**Exercise:**
Repeat everything in the listing below. Keep each line exact.

**The records:**
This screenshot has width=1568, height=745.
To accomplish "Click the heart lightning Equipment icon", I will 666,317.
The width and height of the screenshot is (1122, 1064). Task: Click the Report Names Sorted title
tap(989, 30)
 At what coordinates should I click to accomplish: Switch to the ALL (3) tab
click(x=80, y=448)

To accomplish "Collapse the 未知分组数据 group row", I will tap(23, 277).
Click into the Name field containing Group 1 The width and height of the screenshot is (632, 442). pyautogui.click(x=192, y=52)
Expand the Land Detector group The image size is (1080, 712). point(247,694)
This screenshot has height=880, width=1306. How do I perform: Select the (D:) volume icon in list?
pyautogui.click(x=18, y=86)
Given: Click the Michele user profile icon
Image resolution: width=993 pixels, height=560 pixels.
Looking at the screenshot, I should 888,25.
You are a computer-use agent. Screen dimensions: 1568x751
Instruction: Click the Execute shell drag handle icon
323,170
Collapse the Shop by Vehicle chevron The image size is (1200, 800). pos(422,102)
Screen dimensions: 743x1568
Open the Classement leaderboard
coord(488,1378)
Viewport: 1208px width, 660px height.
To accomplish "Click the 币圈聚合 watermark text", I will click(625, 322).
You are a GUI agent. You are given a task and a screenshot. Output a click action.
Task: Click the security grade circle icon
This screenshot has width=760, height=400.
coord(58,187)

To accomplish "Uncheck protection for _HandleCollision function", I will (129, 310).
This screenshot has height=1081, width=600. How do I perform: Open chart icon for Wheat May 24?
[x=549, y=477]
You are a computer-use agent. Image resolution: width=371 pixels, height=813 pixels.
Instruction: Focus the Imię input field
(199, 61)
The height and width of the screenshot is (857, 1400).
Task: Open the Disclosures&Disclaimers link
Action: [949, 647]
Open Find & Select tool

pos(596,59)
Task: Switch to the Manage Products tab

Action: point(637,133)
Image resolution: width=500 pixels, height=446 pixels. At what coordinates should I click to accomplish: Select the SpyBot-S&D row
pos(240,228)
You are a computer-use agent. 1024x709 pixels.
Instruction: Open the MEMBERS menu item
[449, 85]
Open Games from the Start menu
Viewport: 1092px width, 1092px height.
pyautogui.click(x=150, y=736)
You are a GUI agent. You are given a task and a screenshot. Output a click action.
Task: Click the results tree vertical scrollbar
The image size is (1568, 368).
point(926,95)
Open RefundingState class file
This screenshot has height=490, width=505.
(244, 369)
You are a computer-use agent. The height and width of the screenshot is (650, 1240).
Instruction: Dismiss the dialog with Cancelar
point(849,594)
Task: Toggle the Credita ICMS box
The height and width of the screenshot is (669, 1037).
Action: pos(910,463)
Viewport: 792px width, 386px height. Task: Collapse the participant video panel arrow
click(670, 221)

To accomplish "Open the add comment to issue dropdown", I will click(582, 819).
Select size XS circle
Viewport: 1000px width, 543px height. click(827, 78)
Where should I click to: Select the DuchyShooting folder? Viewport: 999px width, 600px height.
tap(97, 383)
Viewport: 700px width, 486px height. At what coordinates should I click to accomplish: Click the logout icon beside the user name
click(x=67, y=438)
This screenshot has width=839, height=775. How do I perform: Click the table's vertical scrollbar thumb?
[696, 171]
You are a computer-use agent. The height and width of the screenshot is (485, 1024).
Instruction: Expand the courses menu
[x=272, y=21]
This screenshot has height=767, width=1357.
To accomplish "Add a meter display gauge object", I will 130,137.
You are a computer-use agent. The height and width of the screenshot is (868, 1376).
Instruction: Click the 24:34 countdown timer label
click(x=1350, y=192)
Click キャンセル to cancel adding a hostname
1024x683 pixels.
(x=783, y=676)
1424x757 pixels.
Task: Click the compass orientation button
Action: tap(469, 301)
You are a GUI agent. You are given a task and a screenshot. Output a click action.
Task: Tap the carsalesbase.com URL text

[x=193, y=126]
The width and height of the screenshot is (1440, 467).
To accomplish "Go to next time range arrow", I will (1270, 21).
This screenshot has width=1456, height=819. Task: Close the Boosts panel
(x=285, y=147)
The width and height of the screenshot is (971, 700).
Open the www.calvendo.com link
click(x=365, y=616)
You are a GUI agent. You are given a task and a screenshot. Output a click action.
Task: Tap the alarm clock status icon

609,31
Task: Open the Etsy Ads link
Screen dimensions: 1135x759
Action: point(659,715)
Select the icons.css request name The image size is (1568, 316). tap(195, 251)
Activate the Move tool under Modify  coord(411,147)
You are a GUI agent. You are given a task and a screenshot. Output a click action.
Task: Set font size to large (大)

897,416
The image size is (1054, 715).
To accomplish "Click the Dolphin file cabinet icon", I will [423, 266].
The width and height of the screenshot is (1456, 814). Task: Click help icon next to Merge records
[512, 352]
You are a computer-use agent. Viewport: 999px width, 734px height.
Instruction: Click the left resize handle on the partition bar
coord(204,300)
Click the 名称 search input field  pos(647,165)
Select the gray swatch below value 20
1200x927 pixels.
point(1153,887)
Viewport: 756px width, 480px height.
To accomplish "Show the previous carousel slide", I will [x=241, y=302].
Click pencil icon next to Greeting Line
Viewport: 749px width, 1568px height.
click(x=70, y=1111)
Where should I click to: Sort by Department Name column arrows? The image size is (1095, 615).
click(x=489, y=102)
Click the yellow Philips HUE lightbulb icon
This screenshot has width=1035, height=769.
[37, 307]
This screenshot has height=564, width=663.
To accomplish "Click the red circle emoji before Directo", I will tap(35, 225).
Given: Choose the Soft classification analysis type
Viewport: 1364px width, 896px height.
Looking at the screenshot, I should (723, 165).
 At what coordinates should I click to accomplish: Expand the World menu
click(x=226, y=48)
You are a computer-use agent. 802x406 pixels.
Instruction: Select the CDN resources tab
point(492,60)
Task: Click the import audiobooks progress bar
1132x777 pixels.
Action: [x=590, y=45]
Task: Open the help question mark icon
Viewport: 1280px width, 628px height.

**Solution to this task:**
This screenshot has width=1568, height=745.
To accomplish "Click the heart lightning Equipment icon", I will 666,317.
The width and height of the screenshot is (1122, 1064). Task: Click the Report Names Sorted title
tap(989, 30)
 At what coordinates should I click to accomplish: Switch to the ALL (3) tab
click(x=80, y=448)

To accomplish "Collapse the 未知分组数据 group row", I will tap(23, 277).
Click into the Name field containing Group 1 The width and height of the screenshot is (632, 442). pyautogui.click(x=192, y=52)
Expand the Land Detector group The image size is (1080, 712). point(247,694)
This screenshot has height=880, width=1306. How do I perform: Select the (D:) volume icon in list?
pyautogui.click(x=18, y=86)
Given: Click the Michele user profile icon
Image resolution: width=993 pixels, height=560 pixels.
Looking at the screenshot, I should 888,25.
You are a computer-use agent. Screen dimensions: 1568x751
Instruction: Click the Execute shell drag handle icon
323,170
Collapse the Shop by Vehicle chevron The image size is (1200, 800). pos(422,102)
Screen dimensions: 743x1568
Open the Classement leaderboard
coord(488,1378)
Viewport: 1208px width, 660px height.
To accomplish "Click the 币圈聚合 watermark text", I will click(625, 322).
You are a GUI agent. You are given a task and a screenshot. Output a click action.
Task: Click the security grade circle icon
This screenshot has width=760, height=400.
coord(58,187)

To accomplish "Uncheck protection for _HandleCollision function", I will (129, 310).
This screenshot has height=1081, width=600. How do I perform: Open chart icon for Wheat May 24?
[x=549, y=477]
You are a computer-use agent. Image resolution: width=371 pixels, height=813 pixels.
Instruction: Focus the Imię input field
(199, 61)
The height and width of the screenshot is (857, 1400).
Task: Open the Disclosures&Disclaimers link
Action: [949, 647]
Open Find & Select tool

pos(596,59)
Task: Switch to the Manage Products tab

Action: point(637,133)
Image resolution: width=500 pixels, height=446 pixels. At what coordinates should I click to accomplish: Select the SpyBot-S&D row
pos(240,228)
You are a computer-use agent. 1024x709 pixels.
Instruction: Open the MEMBERS menu item
[449, 85]
Open Games from the Start menu
Viewport: 1092px width, 1092px height.
pyautogui.click(x=150, y=736)
You are a GUI agent. You are given a task and a screenshot. Output a click action.
Task: Click the results tree vertical scrollbar
The image size is (1568, 368).
point(926,95)
Open RefundingState class file
This screenshot has height=490, width=505.
(244, 369)
You are a computer-use agent. The height and width of the screenshot is (650, 1240).
Instruction: Dismiss the dialog with Cancelar
point(849,594)
Task: Toggle the Credita ICMS box
The height and width of the screenshot is (669, 1037).
Action: pos(910,463)
Viewport: 792px width, 386px height. Task: Collapse the participant video panel arrow
click(670, 221)

To accomplish "Open the add comment to issue dropdown", I will click(582, 819).
Select size XS circle
Viewport: 1000px width, 543px height. click(827, 78)
Where should I click to: Select the DuchyShooting folder? Viewport: 999px width, 600px height.
tap(97, 383)
Viewport: 700px width, 486px height. At what coordinates should I click to accomplish: Click the logout icon beside the user name
click(x=67, y=438)
This screenshot has width=839, height=775. How do I perform: Click the table's vertical scrollbar thumb?
[696, 171]
You are a computer-use agent. The height and width of the screenshot is (485, 1024).
Instruction: Expand the courses menu
[x=272, y=21]
This screenshot has height=767, width=1357.
To accomplish "Add a meter display gauge object", I will 130,137.
You are a computer-use agent. The height and width of the screenshot is (868, 1376).
Instruction: Click the 24:34 countdown timer label
click(x=1350, y=192)
Click キャンセル to cancel adding a hostname
1024x683 pixels.
(x=783, y=676)
1424x757 pixels.
Task: Click the compass orientation button
Action: tap(469, 301)
You are a GUI agent. You are given a task and a screenshot. Output a click action.
Task: Tap the carsalesbase.com URL text

[x=193, y=126]
The width and height of the screenshot is (1440, 467).
To accomplish "Go to next time range arrow", I will (1270, 21).
This screenshot has width=1456, height=819. Task: Close the Boosts panel
(x=285, y=147)
The width and height of the screenshot is (971, 700).
Open the www.calvendo.com link
click(x=365, y=616)
You are a GUI agent. You are given a task and a screenshot. Output a click action.
Task: Tap the alarm clock status icon

609,31
Task: Open the Etsy Ads link
Screen dimensions: 1135x759
Action: point(659,715)
Select the icons.css request name The image size is (1568, 316). tap(195, 251)
Activate the Move tool under Modify  coord(411,147)
You are a GUI agent. You are given a task and a screenshot. Output a click action.
Task: Set font size to large (大)

897,416
The image size is (1054, 715).
To accomplish "Click the Dolphin file cabinet icon", I will [423, 266].
The width and height of the screenshot is (1456, 814). Task: Click help icon next to Merge records
[512, 352]
You are a computer-use agent. Viewport: 999px width, 734px height.
Instruction: Click the left resize handle on the partition bar
coord(204,300)
Click the 名称 search input field  pos(647,165)
Select the gray swatch below value 20
1200x927 pixels.
point(1153,887)
Viewport: 756px width, 480px height.
To accomplish "Show the previous carousel slide", I will [x=241, y=302].
Click pencil icon next to Greeting Line
Viewport: 749px width, 1568px height.
click(x=70, y=1111)
Where should I click to: Sort by Department Name column arrows? The image size is (1095, 615).
click(x=489, y=102)
Click the yellow Philips HUE lightbulb icon
This screenshot has width=1035, height=769.
[37, 307]
This screenshot has height=564, width=663.
To accomplish "Click the red circle emoji before Directo", I will tap(35, 225).
Given: Choose the Soft classification analysis type
Viewport: 1364px width, 896px height.
Looking at the screenshot, I should (723, 165).
 At what coordinates should I click to accomplish: Expand the World menu
click(x=226, y=48)
You are a computer-use agent. 802x406 pixels.
Instruction: Select the CDN resources tab
point(492,60)
Task: Click the import audiobooks progress bar
1132x777 pixels.
Action: [x=590, y=45]
Task: Open the help question mark icon
Viewport: 1280px width, 628px height.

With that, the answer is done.